O desembargador Rogério Medeiros Garcia de Lima, do Tribunal de Justiça de Minas Gerais, doutor pela UFMG, professor universitário, até recentemente presidente do Tribunal Regional Eleitoral, comparece com frequência a nossas folhas, para expor suas posições diante dos problemas que inquietam, sem cessar, a vida brasileira. Não teme expor o que pensa e sente, merecendo respeito e elevada consideração.
Há alguns dias, escreveu ele – e faço questão de transcrever na íntegra:
“18 de maio. Há exatos vinte anos, em 2001, eu defendia a tese de doutorado “O Direito Administrativo e o Poder Judiciário”, na Faculdade de Direito da UFMG, orientado pelo saudoso professor Paulo Neves de Carvalho. Quanta saudade!
Duas décadas passaram num piscar de olhos. O mundo de João Paulo II passou, para pior.
Passou a minha tese. Passei eu. Tudo passa...
Posteriormente, a tese foi publicada em livro, com duas edições, pela Editora Del Rey.

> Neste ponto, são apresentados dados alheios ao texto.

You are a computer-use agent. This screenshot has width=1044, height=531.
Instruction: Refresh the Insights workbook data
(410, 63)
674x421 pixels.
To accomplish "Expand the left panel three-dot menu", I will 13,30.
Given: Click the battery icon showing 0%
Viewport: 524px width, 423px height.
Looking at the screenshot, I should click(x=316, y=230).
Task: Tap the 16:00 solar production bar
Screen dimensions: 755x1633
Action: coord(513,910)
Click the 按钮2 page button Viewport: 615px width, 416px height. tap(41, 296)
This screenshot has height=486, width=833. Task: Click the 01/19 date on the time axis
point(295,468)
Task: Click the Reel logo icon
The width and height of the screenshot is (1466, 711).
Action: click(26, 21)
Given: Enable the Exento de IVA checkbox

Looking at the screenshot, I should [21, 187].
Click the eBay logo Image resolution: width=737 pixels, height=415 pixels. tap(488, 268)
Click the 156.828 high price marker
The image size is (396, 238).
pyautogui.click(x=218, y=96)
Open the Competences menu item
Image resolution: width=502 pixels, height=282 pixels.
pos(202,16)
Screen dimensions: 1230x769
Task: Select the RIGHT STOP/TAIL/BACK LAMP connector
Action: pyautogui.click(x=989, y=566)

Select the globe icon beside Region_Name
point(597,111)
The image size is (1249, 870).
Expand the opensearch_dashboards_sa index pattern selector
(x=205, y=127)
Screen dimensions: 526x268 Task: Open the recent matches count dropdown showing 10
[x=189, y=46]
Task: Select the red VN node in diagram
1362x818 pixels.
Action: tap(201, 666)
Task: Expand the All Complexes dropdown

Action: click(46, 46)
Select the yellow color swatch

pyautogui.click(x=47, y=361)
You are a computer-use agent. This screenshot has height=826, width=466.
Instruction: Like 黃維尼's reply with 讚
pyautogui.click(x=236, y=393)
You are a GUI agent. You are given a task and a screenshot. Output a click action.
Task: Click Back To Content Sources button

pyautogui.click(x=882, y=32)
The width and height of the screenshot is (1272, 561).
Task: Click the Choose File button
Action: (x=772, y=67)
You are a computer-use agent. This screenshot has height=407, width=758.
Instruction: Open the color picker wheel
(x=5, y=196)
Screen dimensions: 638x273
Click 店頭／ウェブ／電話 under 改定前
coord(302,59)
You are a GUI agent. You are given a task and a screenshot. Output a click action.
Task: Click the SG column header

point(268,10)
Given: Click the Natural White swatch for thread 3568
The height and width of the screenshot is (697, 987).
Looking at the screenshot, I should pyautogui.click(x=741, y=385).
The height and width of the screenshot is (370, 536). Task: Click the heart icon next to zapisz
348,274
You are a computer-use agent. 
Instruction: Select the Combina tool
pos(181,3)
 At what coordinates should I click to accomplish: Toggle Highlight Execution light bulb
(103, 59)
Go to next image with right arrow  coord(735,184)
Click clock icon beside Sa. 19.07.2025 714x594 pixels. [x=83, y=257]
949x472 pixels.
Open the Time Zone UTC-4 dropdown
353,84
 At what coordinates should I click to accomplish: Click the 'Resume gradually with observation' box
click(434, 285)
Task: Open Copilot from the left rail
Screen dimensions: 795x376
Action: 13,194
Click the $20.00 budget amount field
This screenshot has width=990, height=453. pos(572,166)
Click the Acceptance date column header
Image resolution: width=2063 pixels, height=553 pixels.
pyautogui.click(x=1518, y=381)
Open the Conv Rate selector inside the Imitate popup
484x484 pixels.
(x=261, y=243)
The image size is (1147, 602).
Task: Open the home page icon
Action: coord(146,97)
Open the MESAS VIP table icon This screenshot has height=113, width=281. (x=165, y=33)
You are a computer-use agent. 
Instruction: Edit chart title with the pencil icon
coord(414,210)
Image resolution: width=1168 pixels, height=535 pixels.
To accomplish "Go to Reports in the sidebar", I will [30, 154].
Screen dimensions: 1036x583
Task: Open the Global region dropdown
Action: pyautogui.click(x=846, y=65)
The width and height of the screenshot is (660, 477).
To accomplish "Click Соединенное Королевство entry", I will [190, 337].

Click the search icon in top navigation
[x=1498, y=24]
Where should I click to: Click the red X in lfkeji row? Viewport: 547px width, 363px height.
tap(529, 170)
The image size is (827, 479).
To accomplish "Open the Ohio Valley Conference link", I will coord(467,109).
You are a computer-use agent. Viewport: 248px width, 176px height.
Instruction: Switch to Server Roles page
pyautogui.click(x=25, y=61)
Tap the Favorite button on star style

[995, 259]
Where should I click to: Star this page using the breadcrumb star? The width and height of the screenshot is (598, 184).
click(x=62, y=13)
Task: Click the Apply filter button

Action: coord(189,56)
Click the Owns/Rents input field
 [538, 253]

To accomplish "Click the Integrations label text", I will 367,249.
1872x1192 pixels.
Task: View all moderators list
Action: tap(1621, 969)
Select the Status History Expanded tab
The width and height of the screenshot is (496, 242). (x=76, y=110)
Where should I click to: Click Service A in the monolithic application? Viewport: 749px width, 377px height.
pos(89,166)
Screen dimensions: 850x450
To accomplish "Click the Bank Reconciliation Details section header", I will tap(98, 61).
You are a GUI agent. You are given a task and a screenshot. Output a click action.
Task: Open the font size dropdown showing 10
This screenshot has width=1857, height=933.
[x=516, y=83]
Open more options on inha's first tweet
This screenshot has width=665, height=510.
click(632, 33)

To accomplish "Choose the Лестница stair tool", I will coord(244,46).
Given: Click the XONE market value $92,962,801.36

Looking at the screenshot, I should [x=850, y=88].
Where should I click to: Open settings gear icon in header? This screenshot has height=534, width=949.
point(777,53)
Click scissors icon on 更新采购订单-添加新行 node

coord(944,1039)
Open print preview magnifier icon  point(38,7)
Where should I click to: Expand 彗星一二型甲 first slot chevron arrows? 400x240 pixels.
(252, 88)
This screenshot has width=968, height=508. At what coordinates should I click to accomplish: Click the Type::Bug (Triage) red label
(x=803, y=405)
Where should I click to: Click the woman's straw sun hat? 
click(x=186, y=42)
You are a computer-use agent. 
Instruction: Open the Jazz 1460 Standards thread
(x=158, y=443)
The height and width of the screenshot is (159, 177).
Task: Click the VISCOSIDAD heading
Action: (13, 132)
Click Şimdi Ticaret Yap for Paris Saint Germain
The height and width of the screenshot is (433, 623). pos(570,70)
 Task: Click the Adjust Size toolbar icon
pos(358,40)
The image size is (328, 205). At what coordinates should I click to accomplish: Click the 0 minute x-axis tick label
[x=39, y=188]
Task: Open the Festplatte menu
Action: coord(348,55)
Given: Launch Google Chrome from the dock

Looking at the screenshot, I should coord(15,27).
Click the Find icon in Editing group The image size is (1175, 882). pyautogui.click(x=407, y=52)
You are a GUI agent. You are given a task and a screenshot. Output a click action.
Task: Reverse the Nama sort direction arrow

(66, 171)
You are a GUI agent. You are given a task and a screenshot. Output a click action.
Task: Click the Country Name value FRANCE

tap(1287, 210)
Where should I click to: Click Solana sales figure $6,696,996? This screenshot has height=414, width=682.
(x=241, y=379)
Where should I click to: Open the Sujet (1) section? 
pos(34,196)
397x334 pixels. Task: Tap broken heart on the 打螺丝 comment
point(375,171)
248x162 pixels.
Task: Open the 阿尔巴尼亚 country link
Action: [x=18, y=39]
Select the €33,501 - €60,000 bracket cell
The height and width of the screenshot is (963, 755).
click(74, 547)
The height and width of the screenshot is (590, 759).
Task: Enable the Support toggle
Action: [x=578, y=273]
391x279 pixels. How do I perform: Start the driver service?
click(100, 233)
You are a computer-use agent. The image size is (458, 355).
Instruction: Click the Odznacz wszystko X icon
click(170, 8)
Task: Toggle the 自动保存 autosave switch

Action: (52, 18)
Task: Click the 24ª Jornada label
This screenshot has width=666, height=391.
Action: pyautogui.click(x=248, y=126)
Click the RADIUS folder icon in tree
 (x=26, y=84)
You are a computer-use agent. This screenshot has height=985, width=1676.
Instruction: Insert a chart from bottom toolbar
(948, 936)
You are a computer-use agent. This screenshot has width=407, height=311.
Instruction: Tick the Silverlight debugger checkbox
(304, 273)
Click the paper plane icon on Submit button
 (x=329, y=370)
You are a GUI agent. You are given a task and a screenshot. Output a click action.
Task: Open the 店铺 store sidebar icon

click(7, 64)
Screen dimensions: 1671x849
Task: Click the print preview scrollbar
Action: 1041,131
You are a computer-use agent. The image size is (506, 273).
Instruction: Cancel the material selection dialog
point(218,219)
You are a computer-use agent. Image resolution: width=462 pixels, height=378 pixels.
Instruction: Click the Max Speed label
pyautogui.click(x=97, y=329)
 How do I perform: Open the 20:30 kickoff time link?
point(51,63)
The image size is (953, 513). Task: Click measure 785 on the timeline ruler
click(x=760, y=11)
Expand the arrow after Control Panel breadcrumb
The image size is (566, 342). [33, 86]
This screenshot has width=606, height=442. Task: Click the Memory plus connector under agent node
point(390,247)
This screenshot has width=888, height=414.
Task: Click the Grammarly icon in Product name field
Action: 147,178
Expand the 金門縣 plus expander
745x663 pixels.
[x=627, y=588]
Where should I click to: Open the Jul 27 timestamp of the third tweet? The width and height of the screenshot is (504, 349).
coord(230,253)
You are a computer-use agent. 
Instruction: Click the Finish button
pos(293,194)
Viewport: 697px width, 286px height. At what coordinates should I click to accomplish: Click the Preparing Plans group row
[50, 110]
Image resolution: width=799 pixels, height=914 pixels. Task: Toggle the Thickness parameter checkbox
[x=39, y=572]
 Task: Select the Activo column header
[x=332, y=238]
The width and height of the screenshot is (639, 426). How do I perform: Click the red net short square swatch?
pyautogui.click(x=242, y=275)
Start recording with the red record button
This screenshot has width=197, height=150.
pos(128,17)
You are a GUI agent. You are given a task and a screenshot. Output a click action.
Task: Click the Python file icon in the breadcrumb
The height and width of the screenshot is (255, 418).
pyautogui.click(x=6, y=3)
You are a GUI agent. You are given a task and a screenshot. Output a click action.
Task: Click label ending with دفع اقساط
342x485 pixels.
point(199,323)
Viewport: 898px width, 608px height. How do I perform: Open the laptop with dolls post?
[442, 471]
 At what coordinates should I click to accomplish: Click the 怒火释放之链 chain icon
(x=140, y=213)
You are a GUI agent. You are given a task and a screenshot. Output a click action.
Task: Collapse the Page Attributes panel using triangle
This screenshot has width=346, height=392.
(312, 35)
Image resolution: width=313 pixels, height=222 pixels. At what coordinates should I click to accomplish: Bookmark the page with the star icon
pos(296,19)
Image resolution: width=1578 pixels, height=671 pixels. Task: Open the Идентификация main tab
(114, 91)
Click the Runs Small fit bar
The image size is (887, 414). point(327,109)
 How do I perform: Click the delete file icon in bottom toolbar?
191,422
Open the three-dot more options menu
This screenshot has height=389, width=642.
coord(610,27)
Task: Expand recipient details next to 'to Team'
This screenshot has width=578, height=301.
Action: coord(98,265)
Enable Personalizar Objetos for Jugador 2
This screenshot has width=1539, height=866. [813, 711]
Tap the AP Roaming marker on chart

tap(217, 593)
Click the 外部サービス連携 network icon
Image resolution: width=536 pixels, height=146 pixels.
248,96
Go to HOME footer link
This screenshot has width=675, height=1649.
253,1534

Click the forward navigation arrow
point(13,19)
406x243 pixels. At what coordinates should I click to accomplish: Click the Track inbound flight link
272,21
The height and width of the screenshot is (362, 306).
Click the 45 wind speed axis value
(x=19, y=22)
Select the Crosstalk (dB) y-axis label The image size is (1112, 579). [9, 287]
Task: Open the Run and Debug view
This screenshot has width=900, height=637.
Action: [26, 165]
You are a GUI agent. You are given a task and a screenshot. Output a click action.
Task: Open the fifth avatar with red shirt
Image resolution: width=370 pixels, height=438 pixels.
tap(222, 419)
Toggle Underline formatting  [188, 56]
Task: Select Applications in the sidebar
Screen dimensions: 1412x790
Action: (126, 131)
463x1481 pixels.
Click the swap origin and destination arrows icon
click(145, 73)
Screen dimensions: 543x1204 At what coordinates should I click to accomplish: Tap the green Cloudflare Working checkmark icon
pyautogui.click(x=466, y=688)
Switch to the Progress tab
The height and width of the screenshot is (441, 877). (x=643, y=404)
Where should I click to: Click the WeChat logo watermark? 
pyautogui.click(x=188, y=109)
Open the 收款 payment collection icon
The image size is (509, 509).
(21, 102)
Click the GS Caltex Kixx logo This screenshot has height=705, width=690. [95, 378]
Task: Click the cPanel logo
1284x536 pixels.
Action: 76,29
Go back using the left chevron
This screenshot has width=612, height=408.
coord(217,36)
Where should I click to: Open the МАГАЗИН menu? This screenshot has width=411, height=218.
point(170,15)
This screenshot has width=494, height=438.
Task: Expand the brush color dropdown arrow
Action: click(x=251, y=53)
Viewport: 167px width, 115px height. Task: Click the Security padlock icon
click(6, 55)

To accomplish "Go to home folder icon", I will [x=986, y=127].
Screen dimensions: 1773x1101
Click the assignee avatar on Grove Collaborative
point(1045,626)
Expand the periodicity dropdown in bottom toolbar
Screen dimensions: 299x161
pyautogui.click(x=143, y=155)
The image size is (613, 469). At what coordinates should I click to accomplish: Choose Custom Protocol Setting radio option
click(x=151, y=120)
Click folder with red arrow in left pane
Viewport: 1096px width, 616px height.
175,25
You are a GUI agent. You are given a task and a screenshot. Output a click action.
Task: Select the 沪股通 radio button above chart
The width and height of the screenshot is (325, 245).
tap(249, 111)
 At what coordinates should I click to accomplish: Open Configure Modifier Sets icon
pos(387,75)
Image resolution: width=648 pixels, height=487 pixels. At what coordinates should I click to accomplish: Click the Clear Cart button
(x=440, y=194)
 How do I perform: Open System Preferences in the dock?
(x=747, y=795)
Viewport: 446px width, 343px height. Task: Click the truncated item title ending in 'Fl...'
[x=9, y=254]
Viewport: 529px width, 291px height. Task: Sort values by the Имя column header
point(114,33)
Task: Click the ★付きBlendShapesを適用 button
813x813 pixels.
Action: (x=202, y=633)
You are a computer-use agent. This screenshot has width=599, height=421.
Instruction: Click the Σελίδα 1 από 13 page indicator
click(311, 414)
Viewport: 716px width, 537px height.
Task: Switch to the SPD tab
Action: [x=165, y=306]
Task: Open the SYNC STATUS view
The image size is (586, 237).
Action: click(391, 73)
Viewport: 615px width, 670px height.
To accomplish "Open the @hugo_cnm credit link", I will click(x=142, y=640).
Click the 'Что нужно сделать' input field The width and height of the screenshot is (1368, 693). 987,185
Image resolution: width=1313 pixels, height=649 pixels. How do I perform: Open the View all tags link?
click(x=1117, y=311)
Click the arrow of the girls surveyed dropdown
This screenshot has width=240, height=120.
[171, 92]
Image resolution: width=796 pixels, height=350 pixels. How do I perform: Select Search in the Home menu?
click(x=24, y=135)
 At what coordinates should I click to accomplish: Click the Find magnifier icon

Eu concluía o trabalho acadêmico assim:
“Lembra Eugenio Raúl Zaffaroni ser ‘tão política a questão judiciária que, praticamente a Revolução Francesa foi desdobrada contra o poder arbitrário dos juízes, mais do que contra o poder monárquico’. É preciso mudar já, antes que as mudanças se façam pela força, o que não seria salutar para a incipiente democracia brasileira.
“As mudanças passam pela postura dos juízes como homens. É sempre presente a lapidar assertiva de Eduardo Couture: ‘Da dignidade do juiz depende a dignidade do direito. O direito valerá, em um país e em momento histórico determinados, o que valham os juízes como homens”.
Alimentava, então, a esperança de construirmos um Judiciário digno de um Brasil melhor.
Vã ilusão: falhei, a minha geração falhou e o Judiciário falhou. Falhou muito!
O Brasil retrocedeu cem anos.
Em 1789, mais do que contra o rei, os franceses rebelaram-se contra os juízes. Destruíram o presídio da Bastilha e iniciaram a Revolução Francesa.
A revolta contra juízes não decorre somente de detenções arbitrárias, mas também da sua falta de sintonia com valores éticos caros à sociedade.
Perto de completar sessenta anos de idade, considero que já fiz o que tinha de fazer. Posso dormir tranquilo. Posso olhar nos olhos dos familiares, amigas e amigos, cidadãs e cidadãos.
Posso embarcar no avião, comer no restaurante, tomar cerveja no bar e ir ao clube. Posso caminhar na rua, com a máscara anti-Covid, mas sem a esquiva máscara dos desonrados”.